▶ [ASSIGNED TASK]: Below are lines of data; count those containing the word "Activity" and write nothing but the number.

▶ [RECORDED INFORMATION]:
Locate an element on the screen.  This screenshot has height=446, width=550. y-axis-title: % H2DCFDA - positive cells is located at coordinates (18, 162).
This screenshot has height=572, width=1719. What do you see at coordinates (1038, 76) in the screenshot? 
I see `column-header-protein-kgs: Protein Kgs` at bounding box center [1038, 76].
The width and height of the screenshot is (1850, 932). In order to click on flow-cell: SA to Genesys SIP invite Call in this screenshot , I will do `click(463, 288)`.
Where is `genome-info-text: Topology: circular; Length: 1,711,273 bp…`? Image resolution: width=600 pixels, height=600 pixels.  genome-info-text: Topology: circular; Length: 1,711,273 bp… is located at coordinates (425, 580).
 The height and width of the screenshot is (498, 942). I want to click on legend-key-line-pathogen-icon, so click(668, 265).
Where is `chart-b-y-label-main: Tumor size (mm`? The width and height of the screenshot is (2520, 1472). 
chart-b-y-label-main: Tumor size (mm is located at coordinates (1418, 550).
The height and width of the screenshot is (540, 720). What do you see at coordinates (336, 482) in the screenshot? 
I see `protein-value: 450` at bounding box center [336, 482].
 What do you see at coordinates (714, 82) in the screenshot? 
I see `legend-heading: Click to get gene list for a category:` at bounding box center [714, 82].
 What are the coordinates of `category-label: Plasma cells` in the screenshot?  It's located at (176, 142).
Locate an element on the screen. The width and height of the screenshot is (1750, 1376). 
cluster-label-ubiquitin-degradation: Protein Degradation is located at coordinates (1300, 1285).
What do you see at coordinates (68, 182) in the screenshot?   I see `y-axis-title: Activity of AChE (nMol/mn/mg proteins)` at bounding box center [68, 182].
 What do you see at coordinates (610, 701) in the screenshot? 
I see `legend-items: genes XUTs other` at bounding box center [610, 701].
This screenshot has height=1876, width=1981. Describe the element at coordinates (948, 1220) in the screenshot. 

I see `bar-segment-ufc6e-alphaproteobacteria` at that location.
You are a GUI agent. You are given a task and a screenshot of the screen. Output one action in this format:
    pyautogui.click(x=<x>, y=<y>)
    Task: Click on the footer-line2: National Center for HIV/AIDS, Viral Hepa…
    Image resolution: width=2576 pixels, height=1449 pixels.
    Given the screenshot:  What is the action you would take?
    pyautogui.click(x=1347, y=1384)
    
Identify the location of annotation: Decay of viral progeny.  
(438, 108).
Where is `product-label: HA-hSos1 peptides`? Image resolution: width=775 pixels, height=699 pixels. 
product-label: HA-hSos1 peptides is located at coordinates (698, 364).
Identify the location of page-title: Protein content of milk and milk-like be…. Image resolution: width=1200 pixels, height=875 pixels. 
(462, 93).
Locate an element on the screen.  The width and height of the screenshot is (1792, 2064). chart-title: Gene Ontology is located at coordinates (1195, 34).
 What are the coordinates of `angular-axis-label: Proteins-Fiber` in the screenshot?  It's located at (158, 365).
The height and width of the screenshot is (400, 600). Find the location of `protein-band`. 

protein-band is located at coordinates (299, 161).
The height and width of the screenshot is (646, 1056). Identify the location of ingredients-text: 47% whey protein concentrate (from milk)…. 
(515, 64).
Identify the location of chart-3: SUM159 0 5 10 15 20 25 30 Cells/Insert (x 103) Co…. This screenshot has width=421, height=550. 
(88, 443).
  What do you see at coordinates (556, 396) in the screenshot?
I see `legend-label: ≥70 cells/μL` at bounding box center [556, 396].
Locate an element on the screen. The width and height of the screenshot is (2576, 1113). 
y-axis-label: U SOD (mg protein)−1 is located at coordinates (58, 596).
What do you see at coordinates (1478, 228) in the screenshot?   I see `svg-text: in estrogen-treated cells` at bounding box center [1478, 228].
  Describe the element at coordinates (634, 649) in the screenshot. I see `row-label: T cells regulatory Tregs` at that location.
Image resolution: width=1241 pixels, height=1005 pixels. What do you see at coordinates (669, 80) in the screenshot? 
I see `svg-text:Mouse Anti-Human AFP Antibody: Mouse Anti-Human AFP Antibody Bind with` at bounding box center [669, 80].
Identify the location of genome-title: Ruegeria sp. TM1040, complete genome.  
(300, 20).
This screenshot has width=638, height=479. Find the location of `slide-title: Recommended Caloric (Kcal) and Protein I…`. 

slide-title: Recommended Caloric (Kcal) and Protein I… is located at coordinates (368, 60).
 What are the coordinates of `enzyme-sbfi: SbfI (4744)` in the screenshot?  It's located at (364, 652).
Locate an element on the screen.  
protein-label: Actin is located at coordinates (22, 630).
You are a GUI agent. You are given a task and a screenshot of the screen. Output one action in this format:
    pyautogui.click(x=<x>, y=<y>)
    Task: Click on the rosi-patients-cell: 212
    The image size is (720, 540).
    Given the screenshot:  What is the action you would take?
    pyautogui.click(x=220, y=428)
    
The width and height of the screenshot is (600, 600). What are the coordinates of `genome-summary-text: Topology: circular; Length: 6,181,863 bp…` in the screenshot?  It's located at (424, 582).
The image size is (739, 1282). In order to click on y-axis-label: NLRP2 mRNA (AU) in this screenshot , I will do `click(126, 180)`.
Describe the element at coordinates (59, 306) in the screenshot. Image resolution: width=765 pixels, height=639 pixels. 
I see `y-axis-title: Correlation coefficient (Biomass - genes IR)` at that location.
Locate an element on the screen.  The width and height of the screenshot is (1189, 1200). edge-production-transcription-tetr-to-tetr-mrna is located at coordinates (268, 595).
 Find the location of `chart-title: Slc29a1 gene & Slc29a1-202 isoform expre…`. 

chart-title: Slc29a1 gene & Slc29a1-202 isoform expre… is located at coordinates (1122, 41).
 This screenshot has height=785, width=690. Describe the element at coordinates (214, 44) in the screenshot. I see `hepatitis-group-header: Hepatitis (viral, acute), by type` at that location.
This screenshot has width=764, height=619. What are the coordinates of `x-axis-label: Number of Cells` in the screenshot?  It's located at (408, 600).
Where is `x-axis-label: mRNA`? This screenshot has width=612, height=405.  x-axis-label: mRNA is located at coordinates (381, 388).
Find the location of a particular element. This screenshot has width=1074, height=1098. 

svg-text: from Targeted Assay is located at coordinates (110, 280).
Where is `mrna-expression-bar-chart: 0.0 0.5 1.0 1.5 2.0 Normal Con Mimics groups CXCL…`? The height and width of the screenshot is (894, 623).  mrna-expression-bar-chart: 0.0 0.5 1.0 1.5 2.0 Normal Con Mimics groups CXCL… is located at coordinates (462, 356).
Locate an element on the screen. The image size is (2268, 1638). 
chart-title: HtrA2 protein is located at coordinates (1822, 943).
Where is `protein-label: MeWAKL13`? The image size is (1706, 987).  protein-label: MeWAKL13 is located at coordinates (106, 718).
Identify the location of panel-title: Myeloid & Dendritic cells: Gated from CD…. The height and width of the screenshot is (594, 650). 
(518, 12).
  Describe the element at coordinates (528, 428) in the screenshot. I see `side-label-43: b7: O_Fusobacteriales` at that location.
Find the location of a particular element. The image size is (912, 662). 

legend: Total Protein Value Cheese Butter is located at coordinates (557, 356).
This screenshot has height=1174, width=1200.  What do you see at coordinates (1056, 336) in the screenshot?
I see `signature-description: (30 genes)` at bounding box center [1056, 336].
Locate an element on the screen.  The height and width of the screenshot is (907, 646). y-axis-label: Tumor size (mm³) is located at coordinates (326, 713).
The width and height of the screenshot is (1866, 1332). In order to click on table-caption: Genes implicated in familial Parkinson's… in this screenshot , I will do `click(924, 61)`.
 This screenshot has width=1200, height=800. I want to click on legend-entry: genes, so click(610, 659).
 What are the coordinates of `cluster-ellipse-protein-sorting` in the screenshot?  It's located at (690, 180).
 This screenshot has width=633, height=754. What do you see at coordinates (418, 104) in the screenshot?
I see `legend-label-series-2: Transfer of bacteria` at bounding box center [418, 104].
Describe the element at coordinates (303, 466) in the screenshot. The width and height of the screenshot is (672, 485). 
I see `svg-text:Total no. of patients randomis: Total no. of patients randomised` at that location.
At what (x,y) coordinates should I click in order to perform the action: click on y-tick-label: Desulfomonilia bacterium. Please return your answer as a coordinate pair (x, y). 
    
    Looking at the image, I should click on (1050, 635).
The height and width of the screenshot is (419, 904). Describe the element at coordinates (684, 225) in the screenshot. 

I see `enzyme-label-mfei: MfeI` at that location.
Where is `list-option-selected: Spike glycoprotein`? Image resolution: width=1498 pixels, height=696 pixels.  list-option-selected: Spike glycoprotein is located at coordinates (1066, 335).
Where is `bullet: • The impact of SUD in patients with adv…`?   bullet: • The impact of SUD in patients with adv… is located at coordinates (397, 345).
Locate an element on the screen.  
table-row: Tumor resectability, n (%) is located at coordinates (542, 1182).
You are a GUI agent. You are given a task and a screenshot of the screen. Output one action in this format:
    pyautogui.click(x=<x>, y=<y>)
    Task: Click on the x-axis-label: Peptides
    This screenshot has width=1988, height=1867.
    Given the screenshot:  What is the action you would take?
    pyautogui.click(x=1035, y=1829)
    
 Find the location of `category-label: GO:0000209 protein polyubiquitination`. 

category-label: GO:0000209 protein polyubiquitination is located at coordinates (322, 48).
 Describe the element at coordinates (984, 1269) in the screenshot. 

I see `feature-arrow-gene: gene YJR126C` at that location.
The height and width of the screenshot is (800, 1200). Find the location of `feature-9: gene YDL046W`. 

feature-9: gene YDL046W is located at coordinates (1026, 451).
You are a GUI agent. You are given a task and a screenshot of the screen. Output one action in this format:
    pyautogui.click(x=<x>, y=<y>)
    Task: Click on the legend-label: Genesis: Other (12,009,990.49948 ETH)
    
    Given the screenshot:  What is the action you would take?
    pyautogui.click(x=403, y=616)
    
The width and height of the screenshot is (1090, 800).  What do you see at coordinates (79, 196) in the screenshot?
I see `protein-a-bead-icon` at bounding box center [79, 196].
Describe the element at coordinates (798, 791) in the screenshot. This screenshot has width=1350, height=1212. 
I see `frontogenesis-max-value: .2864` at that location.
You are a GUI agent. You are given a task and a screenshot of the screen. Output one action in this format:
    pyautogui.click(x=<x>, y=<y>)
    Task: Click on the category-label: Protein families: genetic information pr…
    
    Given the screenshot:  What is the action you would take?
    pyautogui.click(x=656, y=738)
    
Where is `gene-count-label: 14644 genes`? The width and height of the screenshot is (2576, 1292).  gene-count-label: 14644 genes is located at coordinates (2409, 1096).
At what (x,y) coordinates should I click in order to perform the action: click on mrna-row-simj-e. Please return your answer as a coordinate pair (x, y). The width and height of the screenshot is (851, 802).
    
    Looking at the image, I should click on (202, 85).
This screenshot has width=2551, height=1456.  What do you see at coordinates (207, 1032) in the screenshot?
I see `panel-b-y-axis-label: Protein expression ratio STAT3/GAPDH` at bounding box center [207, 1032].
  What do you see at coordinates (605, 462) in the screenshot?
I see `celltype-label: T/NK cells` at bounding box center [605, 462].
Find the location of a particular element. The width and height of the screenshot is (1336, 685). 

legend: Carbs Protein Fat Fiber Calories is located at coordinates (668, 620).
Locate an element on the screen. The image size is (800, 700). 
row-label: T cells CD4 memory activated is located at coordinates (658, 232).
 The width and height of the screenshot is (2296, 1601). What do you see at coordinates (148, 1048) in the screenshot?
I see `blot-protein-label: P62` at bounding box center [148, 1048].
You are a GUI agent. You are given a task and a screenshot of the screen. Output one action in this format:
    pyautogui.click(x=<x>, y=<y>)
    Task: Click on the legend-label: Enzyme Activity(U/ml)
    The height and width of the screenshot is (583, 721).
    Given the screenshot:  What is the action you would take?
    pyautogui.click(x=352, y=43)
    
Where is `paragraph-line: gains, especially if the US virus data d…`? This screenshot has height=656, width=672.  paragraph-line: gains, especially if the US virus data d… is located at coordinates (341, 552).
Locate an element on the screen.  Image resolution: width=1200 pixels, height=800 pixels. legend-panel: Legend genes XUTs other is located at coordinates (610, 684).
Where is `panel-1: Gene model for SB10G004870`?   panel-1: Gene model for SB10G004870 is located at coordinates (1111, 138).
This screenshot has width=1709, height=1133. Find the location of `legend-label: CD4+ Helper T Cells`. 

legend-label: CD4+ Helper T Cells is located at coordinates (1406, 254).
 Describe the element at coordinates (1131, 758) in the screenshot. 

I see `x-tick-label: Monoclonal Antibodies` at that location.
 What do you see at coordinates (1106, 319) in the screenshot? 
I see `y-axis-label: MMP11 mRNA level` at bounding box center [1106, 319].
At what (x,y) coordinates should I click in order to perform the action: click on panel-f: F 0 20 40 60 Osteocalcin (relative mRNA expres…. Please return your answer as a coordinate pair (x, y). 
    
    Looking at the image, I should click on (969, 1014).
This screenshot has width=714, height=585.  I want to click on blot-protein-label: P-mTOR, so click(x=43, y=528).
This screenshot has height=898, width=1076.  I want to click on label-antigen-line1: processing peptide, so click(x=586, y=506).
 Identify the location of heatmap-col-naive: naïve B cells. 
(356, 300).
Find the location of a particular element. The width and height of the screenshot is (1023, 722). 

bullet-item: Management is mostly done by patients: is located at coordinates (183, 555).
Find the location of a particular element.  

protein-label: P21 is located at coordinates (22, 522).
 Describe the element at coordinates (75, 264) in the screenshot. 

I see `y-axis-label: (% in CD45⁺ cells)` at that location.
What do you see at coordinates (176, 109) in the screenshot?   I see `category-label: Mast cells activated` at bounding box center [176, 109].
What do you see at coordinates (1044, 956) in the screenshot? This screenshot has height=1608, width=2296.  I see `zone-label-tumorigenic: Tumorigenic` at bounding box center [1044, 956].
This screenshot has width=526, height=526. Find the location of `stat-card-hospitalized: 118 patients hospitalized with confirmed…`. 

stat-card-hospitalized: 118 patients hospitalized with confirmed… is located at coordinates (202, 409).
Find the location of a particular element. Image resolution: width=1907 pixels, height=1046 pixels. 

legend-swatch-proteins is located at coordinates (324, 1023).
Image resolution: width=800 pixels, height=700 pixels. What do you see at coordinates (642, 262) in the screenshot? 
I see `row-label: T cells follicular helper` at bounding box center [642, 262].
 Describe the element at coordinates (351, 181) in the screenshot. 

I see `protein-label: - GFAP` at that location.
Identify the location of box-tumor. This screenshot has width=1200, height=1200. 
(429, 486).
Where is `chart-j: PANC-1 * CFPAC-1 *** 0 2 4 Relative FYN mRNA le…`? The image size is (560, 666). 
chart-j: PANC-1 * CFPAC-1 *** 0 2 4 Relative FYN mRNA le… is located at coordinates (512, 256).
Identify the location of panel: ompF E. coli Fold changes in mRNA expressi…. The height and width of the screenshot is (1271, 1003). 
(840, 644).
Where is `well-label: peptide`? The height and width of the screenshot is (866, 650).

▶ [THE COMPLETED TASK]: 2